Sandra: Ja, Corona hat bezüglich Auftritte Ruhe gebracht. Wir brauchten diese damals auch, weil wir alle in Berufen arbeiten, in denen es während der Corona-Zeit so streng war wie sonst nie. Aber wir haben während der Pandemie schon gemerkt: Ja, wir wollen mit unseren Auftritten weiter machen.
Haben Sie immer noch eine Trainerin oder üben Sie zu dritt?
Doris: Wir gehen nach wie vor zu Rita Wermuth, die schon den Kinderchor in Langenbruck leitete. Wir gehen zwar nicht mehr so häufig wie früher, aber sie ist schon sehr hilfreich beim Einstudieren neuer Lieder.
Sandra: Häufiger üben wir aber zu dritt. Fürs normale Programm gehen wir nicht zur Gesangslehrerin.
Sie haben verschiedene Auszeichnungen erhalten. Was werten Sie rückblickend als Ihren grössten Erfolg?
Maya: Der Sieg am Silvesterstadl 2013 in Klagenfurt. Das war das Finale des «Stadl-Sterns» mit Gruppen aus Deutschland, Österreich und der Schweiz, die sich zuvor an Anlässen in ihren Ländern fürs Finale qualifizieren mussten.
Sandra: Das war der grösste Anlass, den wir erlebt haben, aber nicht der schönste.
Doris: Genau. Der schönste war der Naturjodelabend auf der Klewenalp mit der Bergkulisse dort und den vielen speziellen Gruppen, die aufgetreten sind.
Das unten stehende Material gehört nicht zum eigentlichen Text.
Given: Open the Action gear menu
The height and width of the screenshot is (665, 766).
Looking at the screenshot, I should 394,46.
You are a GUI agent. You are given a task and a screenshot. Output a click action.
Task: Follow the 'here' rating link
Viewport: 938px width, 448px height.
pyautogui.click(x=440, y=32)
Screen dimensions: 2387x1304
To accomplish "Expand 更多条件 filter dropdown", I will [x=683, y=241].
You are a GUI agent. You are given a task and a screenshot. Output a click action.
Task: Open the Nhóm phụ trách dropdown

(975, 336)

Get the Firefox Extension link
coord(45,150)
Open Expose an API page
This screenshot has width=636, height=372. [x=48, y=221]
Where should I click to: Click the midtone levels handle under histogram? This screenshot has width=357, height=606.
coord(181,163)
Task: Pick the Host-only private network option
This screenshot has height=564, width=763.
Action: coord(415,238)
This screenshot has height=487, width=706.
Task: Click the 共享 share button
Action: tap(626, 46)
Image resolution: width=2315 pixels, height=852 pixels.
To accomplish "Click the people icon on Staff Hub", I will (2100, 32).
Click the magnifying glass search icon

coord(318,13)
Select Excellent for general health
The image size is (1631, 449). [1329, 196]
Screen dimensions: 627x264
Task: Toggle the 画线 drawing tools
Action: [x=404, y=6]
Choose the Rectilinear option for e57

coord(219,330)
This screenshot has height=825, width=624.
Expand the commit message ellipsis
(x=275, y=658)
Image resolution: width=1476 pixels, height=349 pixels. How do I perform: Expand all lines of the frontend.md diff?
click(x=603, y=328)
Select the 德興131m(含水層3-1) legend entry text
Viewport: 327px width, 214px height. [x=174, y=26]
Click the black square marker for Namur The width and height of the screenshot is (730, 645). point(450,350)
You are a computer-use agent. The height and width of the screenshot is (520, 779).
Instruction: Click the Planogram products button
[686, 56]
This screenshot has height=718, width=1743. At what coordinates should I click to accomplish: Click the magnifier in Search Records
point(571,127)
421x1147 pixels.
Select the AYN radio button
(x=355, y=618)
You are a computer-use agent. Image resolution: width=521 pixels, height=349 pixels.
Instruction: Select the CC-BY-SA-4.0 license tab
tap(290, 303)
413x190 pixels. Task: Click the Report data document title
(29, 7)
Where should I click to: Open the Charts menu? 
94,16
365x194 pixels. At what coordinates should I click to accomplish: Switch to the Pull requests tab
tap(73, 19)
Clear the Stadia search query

Maya: Für mich war der beste Anlass das Christmas Tattoo in Zürich – eine Woche lang nur Musik und nicht arbeiten und vor einem so grossem Publikum auftreten.
Zu den Personen
hi. Seit 17 Jahren stehen die in Reigoldswil aufgewachsenen Geschwister Weber gemeinsam auf den Bühnen der Schweiz und auch darüber hinaus. Das Terzett besteht aus Sandra (28), Doris (27) und Maya (24). Sandra und Doris jodeln und spielen Schwyzerörgeli, Maya jodelt und spielt Alphorn. Beruflich wirkt die gelernte Pharmaassistentin Sandra als Mitglied der Geschäftsleitung einer Apotheke in Bubendorf. Doris hat sich zur Detailhandelsfachfrau ausbilden lassen und führt heute die Migros-Filiale in Ettingen. Und Maya arbeitet derzeit noch als medizinische Praxisassistentin in einer Arztpraxis in Liestal, beginnt aber demnächst eine Zweitausbildung als Rettungssanitäterin.
Weber heisst mittlerweile nur noch Maya zum Nachnamen. Ihre Schwestern sind verheiratet und heissen Jager respektive Nussbaum. Doch, so versichern die drei, ihre Formation wird immer Geschwister Weber heissen, wenn auch eines Tages niemand mehr so heissen sollte. Nicht nur das Jodeln verbindet die drei Schwestern, sondern auch ihr zweites Hobby, das Jassen. Einst waren sie auch begeisterte Motorradfahrerinnen, doch das hat sich mit Ausnahme der Jüngsten wieder gelegt.